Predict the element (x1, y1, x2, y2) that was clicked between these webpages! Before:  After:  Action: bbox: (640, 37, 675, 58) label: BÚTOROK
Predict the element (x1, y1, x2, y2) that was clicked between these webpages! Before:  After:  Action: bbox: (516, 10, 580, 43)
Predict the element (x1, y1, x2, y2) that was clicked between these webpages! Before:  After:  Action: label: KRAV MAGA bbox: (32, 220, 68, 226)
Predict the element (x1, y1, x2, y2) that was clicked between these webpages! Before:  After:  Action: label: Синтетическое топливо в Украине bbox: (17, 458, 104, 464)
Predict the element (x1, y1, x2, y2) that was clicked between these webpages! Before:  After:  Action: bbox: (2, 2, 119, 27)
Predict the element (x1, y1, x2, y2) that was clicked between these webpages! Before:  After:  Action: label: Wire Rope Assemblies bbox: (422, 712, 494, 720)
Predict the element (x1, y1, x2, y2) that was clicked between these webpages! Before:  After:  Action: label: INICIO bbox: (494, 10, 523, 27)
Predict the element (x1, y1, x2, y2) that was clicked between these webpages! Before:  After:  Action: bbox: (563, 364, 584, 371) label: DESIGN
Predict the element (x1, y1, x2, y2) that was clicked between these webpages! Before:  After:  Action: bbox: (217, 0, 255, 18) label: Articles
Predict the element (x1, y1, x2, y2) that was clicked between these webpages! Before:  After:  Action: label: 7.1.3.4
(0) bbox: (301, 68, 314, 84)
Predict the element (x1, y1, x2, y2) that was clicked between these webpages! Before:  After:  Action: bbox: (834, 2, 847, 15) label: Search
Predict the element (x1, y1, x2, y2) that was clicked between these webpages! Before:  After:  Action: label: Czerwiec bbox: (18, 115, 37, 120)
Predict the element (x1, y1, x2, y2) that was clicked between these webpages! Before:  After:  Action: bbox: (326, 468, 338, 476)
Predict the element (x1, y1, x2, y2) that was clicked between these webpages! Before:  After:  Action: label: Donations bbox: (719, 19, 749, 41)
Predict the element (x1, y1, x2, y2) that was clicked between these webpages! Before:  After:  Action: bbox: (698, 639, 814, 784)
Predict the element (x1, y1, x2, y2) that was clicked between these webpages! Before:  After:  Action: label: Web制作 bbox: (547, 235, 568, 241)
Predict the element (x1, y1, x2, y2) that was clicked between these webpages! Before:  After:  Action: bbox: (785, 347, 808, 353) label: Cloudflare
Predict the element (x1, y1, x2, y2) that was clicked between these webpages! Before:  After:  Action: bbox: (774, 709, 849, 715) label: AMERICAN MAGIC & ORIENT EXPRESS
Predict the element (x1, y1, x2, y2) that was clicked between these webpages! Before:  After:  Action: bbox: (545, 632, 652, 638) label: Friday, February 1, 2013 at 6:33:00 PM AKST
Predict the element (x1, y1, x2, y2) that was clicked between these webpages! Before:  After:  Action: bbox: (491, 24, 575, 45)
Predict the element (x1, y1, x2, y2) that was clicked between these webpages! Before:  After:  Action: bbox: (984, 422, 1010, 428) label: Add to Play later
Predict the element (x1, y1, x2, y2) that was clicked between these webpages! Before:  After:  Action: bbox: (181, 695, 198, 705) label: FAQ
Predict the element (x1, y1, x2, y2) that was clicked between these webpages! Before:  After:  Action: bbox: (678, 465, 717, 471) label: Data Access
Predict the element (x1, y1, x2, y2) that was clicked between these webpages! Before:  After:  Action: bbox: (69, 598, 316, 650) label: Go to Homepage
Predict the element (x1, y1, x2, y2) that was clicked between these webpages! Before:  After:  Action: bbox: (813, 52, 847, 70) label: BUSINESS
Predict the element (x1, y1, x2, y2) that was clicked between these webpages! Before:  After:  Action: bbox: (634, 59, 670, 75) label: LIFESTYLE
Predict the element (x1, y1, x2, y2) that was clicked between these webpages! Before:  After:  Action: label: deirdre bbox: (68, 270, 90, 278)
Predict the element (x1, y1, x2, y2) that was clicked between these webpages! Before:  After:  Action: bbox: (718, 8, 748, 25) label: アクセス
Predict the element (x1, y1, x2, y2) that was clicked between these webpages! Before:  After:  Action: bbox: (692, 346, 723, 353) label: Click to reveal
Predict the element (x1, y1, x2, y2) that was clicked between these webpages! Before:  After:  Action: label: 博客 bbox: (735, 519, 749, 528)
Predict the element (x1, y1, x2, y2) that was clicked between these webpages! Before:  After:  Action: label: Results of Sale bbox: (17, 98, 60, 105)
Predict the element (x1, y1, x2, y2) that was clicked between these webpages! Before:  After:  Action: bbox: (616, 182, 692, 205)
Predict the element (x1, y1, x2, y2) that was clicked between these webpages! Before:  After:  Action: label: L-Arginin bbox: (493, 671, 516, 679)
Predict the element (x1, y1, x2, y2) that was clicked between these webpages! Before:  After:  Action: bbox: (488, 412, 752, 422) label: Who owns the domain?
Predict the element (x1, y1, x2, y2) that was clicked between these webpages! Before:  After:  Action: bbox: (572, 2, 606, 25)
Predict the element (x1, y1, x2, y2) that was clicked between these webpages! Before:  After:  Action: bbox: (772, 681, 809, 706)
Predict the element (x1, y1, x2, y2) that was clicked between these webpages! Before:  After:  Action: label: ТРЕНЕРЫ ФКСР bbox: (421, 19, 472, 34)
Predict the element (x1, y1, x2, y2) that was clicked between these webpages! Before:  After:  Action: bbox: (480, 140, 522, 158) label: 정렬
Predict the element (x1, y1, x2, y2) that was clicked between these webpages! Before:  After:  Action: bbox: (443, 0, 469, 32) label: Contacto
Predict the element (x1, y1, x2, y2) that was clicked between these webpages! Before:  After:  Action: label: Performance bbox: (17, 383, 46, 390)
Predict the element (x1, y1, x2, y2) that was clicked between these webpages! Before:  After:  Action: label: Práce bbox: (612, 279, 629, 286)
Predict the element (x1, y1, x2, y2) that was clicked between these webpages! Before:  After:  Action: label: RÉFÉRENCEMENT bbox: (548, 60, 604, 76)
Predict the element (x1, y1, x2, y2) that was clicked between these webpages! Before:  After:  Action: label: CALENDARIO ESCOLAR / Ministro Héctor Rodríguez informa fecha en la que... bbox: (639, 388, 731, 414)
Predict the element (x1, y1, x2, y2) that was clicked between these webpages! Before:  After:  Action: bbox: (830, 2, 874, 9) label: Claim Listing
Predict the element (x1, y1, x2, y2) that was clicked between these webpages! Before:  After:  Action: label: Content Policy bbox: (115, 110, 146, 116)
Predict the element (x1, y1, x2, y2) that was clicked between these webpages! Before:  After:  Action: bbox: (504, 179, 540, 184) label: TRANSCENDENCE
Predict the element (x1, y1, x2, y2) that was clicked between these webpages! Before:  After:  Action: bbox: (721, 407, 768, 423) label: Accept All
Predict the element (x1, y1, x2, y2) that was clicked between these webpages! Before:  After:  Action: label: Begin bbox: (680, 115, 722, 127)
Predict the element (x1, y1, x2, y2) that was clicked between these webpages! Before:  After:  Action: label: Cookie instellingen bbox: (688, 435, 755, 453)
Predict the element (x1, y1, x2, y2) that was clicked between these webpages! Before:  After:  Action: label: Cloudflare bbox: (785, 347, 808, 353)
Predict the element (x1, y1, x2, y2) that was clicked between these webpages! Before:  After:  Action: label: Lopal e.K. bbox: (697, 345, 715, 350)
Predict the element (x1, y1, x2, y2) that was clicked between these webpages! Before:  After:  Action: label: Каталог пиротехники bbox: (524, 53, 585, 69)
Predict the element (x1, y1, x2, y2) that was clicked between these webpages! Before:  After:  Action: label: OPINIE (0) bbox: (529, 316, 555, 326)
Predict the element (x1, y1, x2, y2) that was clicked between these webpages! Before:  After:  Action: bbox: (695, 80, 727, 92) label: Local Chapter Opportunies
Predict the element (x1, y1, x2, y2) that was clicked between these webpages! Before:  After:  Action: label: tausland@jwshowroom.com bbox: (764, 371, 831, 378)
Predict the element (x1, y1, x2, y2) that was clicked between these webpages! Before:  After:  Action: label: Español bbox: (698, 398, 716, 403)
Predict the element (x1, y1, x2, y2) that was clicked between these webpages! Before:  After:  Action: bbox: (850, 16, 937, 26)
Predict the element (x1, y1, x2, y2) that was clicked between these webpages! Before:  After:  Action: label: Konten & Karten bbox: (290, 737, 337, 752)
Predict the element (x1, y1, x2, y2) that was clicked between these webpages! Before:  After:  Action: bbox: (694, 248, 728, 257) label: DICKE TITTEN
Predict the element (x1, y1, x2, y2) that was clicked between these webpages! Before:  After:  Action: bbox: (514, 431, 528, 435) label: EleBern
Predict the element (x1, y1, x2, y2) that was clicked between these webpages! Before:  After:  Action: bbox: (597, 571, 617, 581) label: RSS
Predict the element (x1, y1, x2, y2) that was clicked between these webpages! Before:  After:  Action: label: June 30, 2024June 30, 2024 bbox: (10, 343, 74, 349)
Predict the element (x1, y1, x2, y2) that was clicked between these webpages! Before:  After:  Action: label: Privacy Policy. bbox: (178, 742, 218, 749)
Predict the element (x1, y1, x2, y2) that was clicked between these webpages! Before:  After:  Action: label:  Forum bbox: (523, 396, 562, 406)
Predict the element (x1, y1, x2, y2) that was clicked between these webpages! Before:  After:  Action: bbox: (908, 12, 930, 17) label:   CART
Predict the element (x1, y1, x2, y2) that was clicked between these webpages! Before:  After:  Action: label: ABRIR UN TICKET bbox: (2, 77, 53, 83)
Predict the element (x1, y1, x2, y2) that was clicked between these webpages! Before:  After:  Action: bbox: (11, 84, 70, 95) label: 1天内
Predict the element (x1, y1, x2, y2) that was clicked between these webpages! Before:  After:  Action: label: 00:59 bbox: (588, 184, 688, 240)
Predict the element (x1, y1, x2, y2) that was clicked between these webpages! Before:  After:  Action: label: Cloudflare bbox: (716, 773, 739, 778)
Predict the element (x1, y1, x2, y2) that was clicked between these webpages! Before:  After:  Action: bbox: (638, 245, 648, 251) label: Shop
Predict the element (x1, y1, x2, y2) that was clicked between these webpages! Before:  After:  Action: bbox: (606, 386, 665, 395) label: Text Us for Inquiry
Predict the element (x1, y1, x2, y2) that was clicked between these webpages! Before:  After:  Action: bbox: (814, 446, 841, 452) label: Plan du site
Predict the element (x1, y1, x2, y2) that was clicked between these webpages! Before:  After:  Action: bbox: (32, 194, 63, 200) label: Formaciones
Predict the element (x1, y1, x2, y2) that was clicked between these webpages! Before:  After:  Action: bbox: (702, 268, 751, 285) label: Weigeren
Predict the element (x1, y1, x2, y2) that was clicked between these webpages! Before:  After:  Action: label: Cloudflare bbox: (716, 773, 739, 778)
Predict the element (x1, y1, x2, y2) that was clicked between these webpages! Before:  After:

########################################

### Short exercise
Copy the part of the data that opens at its first line and closes with the line containing "371) label: DESIGN", swapping "webpages" for "web pages" and keeping everything else the same.

### Result for this task
Predict the element (x1, y1, x2, y2) that was clicked between these web pages! Before:  After:  Action: bbox: (640, 37, 675, 58) label: BÚTOROK
Predict the element (x1, y1, x2, y2) that was clicked between these web pages! Before:  After:  Action: bbox: (516, 10, 580, 43)
Predict the element (x1, y1, x2, y2) that was clicked between these web pages! Before:  After:  Action: label: KRAV MAGA bbox: (32, 220, 68, 226)
Predict the element (x1, y1, x2, y2) that was clicked between these web pages! Before:  After:  Action: label: Синтетическое топливо в Украине bbox: (17, 458, 104, 464)
Predict the element (x1, y1, x2, y2) that was clicked between these web pages! Before:  After:  Action: bbox: (2, 2, 119, 27)
Predict the element (x1, y1, x2, y2) that was clicked between these web pages! Before:  After:  Action: label: Wire Rope Assemblies bbox: (422, 712, 494, 720)
Predict the element (x1, y1, x2, y2) that was clicked between these web pages! Before:  After:  Action: label: INICIO bbox: (494, 10, 523, 27)
Predict the element (x1, y1, x2, y2) that was clicked between these web pages! Before:  After:  Action: bbox: (563, 364, 584, 371) label: DESIGN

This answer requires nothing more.